ACTION ITEM => Starting at the line that contains "Where should I click to: Open" and ending at the line that contains "Click the undo arrow", the lines below are to be given again exactly, with nothing added.

◆ ◆ ◆ ◆ ◆ ◆ ◆

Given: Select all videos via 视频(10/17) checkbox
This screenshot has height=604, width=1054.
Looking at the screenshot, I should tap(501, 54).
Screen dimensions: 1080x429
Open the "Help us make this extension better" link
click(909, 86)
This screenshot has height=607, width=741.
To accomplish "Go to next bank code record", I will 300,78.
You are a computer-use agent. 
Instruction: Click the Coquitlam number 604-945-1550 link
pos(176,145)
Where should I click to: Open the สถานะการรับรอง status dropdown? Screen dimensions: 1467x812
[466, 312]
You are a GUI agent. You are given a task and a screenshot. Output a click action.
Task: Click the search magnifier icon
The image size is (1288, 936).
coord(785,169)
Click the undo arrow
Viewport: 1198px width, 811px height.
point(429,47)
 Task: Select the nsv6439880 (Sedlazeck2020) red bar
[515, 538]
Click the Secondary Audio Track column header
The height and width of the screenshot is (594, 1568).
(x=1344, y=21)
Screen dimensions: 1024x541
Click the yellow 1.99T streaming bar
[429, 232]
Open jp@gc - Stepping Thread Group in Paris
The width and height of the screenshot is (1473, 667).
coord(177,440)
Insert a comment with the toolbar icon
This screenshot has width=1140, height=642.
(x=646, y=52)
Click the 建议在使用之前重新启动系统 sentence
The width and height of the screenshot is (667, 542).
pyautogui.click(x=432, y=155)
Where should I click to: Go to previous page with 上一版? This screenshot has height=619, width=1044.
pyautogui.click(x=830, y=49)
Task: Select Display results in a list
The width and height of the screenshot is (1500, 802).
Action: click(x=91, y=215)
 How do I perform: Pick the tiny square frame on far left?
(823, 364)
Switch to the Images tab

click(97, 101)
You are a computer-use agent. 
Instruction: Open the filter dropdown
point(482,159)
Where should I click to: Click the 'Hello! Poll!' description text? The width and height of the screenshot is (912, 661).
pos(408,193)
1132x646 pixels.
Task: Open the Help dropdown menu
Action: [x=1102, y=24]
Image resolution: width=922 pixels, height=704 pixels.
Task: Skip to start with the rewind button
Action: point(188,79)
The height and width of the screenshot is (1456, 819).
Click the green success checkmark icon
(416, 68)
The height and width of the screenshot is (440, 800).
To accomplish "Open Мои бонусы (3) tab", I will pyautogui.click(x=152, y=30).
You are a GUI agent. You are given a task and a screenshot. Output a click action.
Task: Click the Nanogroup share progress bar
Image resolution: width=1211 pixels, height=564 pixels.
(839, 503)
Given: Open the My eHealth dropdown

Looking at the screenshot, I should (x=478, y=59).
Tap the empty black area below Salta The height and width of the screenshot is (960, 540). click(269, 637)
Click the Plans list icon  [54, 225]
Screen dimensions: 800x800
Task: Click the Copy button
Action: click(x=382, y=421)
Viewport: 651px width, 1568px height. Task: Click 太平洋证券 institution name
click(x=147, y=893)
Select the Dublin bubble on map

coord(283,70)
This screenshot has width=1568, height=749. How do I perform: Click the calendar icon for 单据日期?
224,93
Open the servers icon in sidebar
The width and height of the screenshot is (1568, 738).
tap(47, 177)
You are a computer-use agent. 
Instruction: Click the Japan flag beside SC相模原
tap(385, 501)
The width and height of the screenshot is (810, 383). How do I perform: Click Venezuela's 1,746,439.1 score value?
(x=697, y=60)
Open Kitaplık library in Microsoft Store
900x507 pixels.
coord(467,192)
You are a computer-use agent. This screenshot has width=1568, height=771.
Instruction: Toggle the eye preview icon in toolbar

◆ ◆ ◆ ◆ ◆ ◆ ◆

ANSWER FOR THE TASK =>
Where should I click to: Open the สถานะการรับรอง status dropdown? Screen dimensions: 1467x812
[466, 312]
You are a GUI agent. You are given a task and a screenshot. Output a click action.
Task: Click the search magnifier icon
The image size is (1288, 936).
coord(785,169)
Click the undo arrow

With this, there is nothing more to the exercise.